Missed Part 1? Read it here.
Larietta was a member of the large, old family, though neither she nor any other could have told you how. She grew up largely by her own devices, shuffled between convents and basement kitchens and the streets. When she blossomed into womanhood her fortunes turned, for a blacksmith’s apprentice in the village where she scrubbed floors found her beauty irresistible. They wed on a Friday, and Monday he hit her for the first time.
When she knew she was with child, she went to the village wise woman, and then she was not. So she did, seven times in four years, and then her husband, village Smithy now, threw her out as barren.
When Lari (for so she called herself, as her best and only friend) was small, she remembered her parents talking about their family and the big old home they possessed. So, desolate, beaten and weary, Lari went home.
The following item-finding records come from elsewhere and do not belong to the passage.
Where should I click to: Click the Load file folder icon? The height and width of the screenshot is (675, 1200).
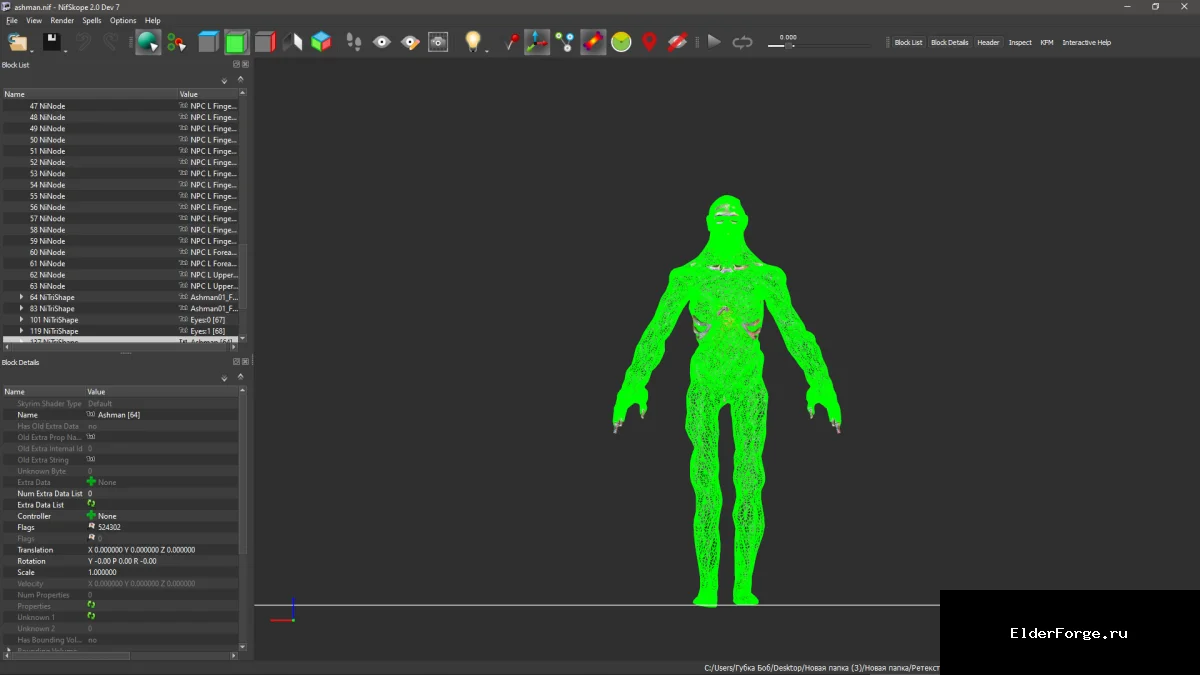tap(17, 42)
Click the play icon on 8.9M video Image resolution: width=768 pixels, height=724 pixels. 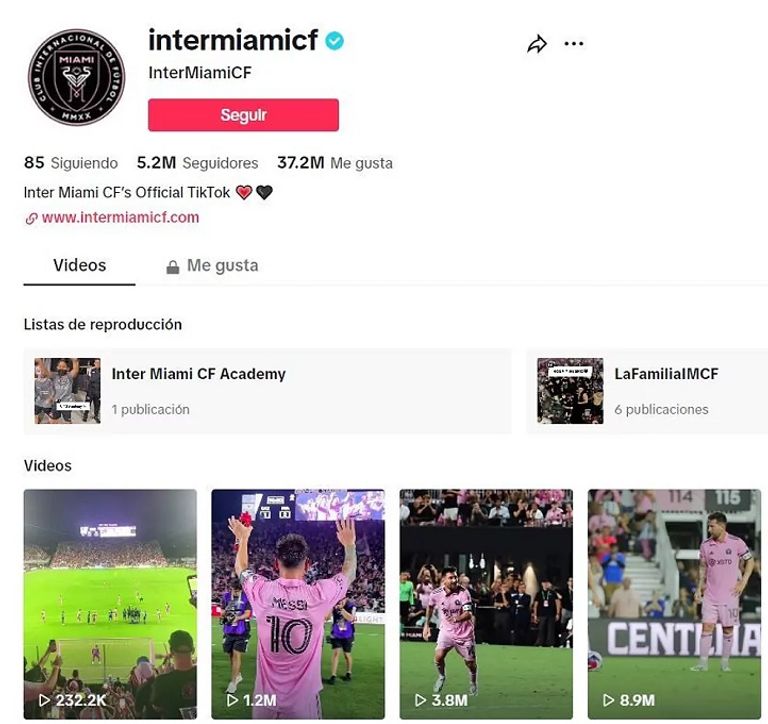point(608,700)
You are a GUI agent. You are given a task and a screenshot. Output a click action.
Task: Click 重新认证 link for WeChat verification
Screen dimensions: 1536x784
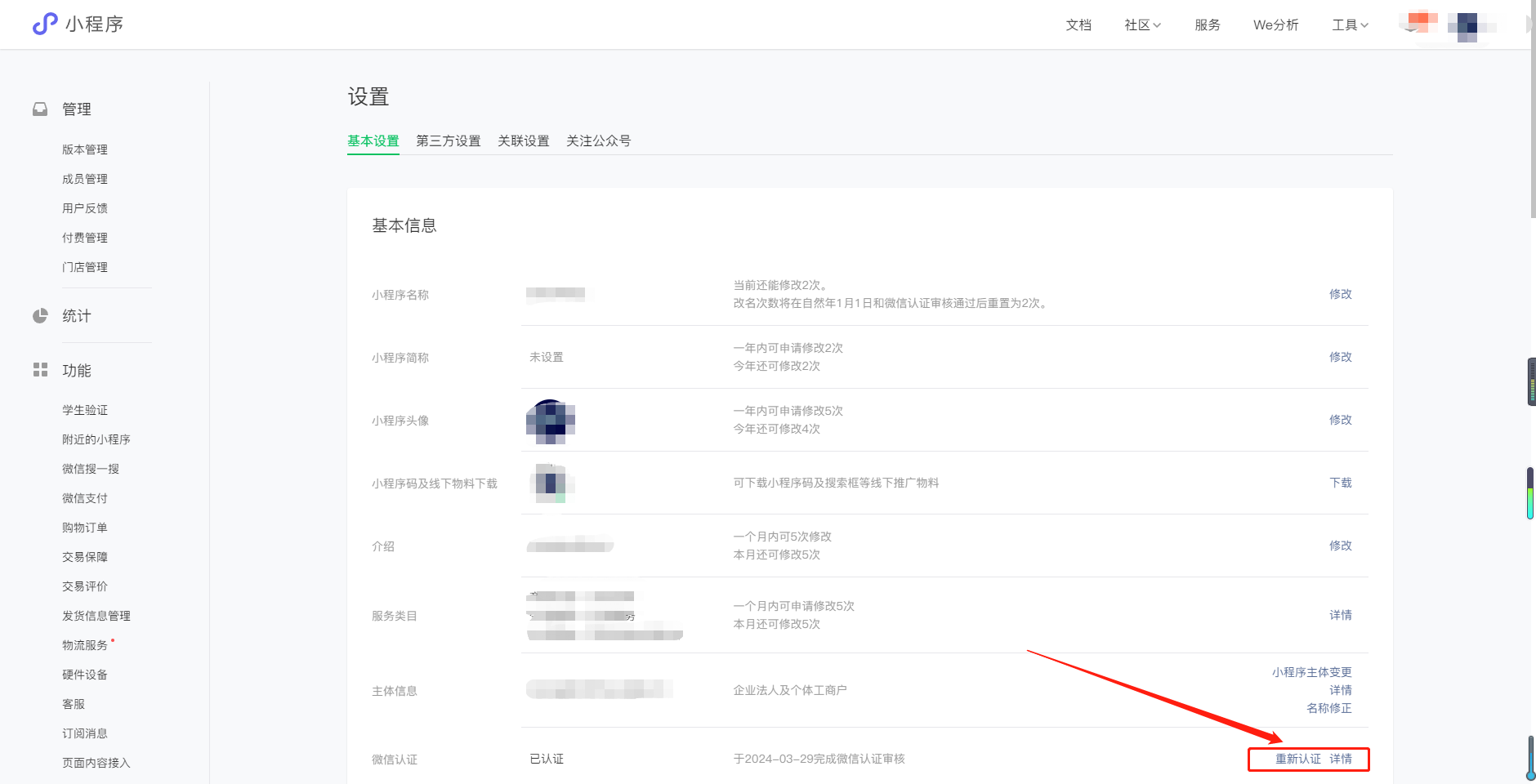pos(1297,759)
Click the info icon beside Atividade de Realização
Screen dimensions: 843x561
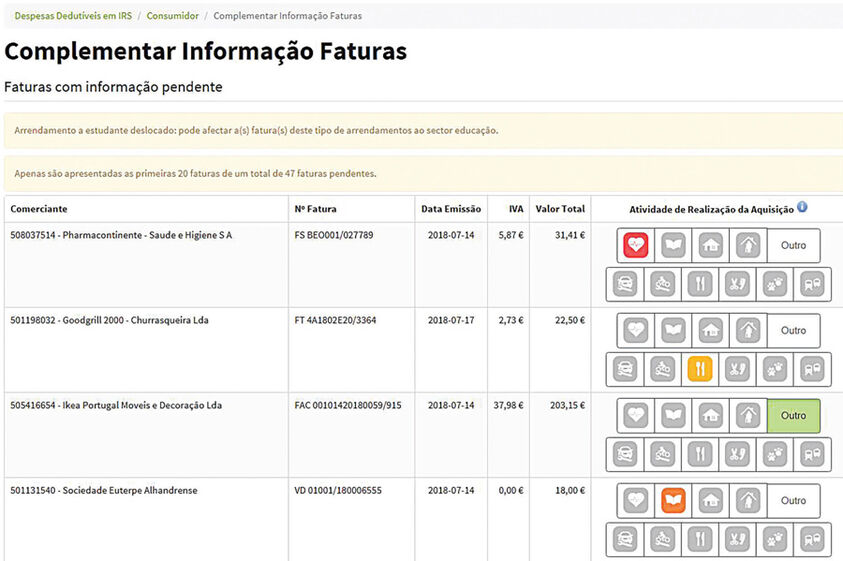click(x=802, y=208)
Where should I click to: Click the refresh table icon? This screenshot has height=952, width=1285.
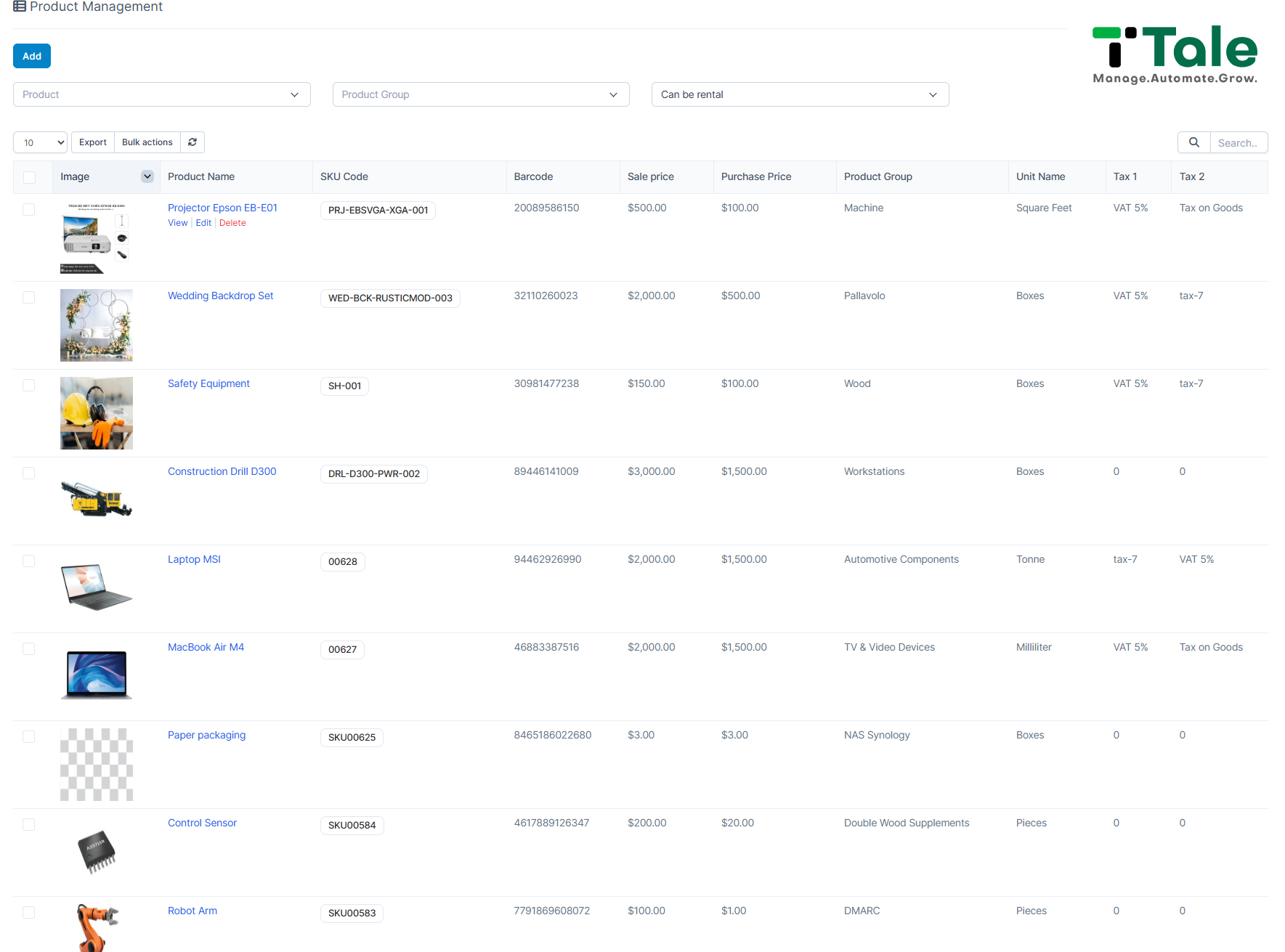[x=192, y=142]
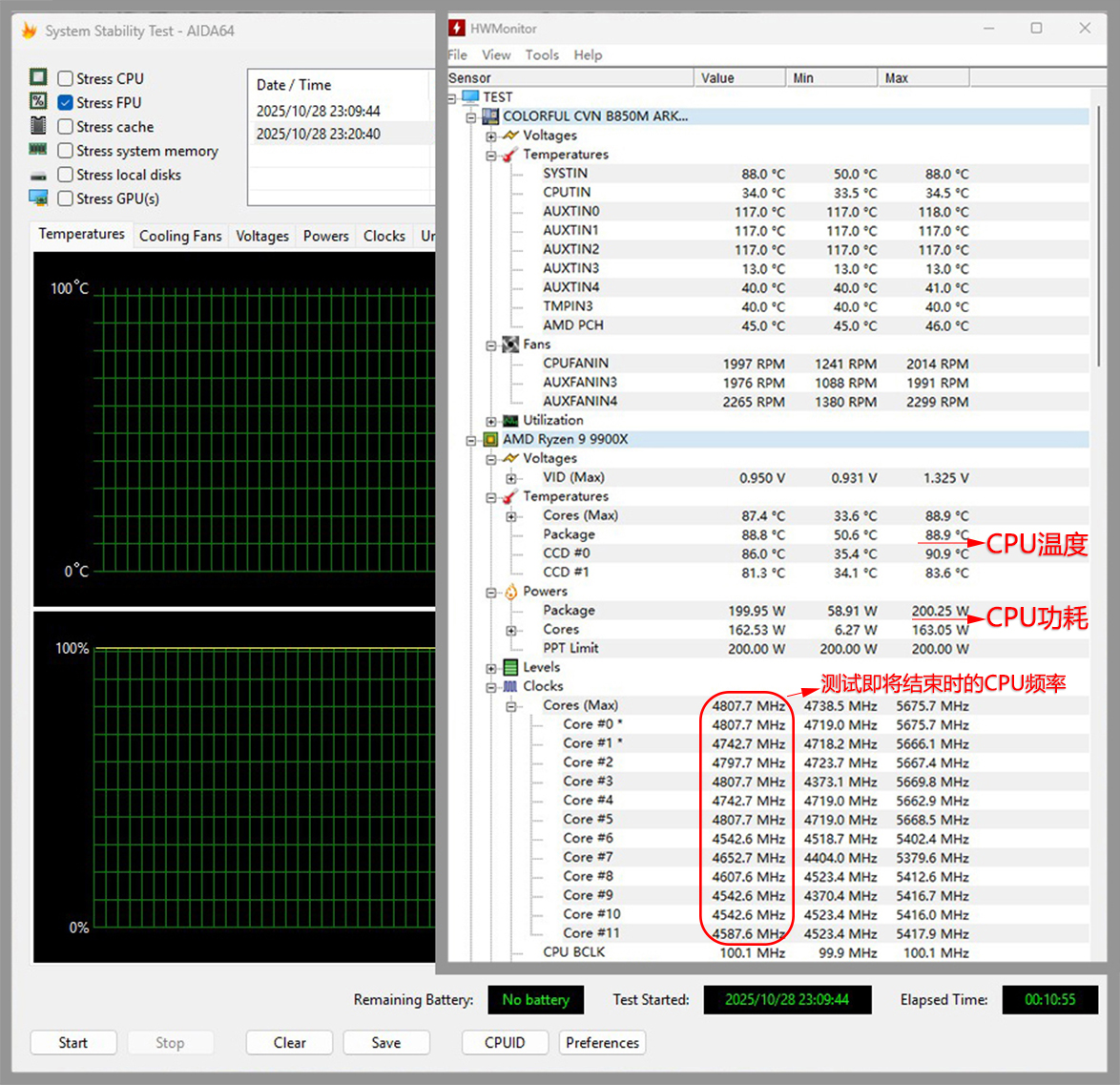1120x1085 pixels.
Task: Click the COLORFUL CVN B850M motherboard icon
Action: [x=490, y=116]
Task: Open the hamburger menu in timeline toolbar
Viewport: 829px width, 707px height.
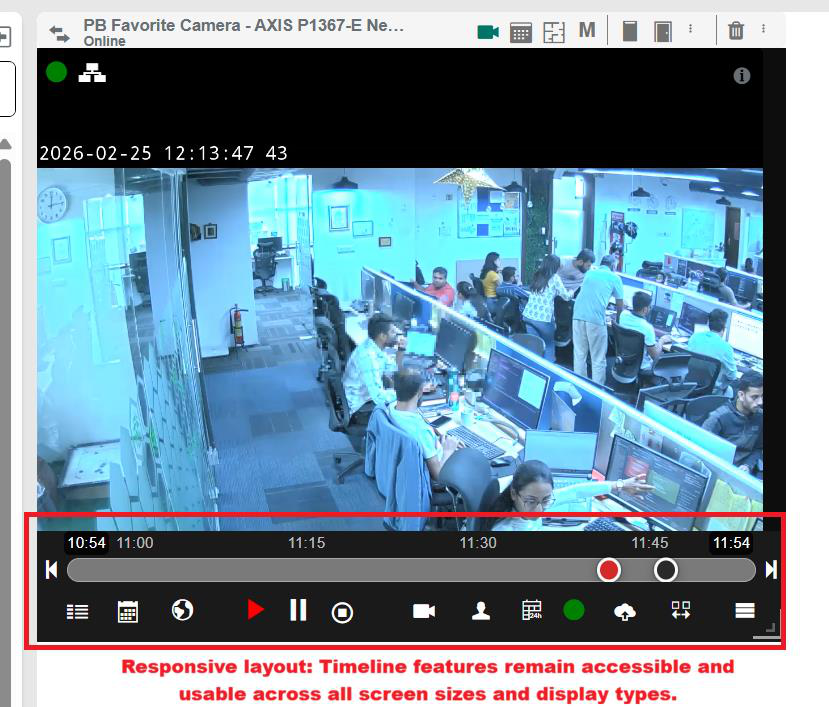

The large old home was a good fit for the broken little wife; desolate, beaten and weary itself, it welcomed her as only the soul’s true home can. She sat, stony, in its cold dank halls, unshed tears threatening to tear down the walls around her heart. She wandered through the labyrinthine passageways, her thoughts and feelings twisting illogically, she and the house losing their way together. She ventured into the bleak sunshine (for it was winter) and gleaned seedy grain fields and thrice-thawed apples and wild roots, and together she and the house eked a life from the fallen splendor around them.
Months folded over, and Lari grew to know and love the large old house. In all her time living in what had become her refuge she had seen no one else, met none of her distant and more distant family members, had in fact enjoyed no human contact whatsoever from the time of her arrival. She didn’t crave it; humans had been cruel to her, and the house good. She began to care for the house as it had cared for her, and for the first time in her brief and battled life she was happy.
She was happy, also, for the realization that had grown in her heart and in her womb, that one final child was hers to keep. She did not think of her husband’s face or form, but of the new child, safe now from his wrath, whom she would soon hold in her arms.
But when the time came, it was soon, too soon. She held the child and then wrapped it in an old red curtain and laid it to rest beneath the budding apple tree, and with it she laid her smile and her song.
So it was that Lari went back to the large old house, broken on broken on broken. She could not sleep and wandered the crumbling hallways at night, weeping now, all the tears of the unwanted child and the ill-used wife and the bereaved mother no longer held behind the walls that had given way to grief.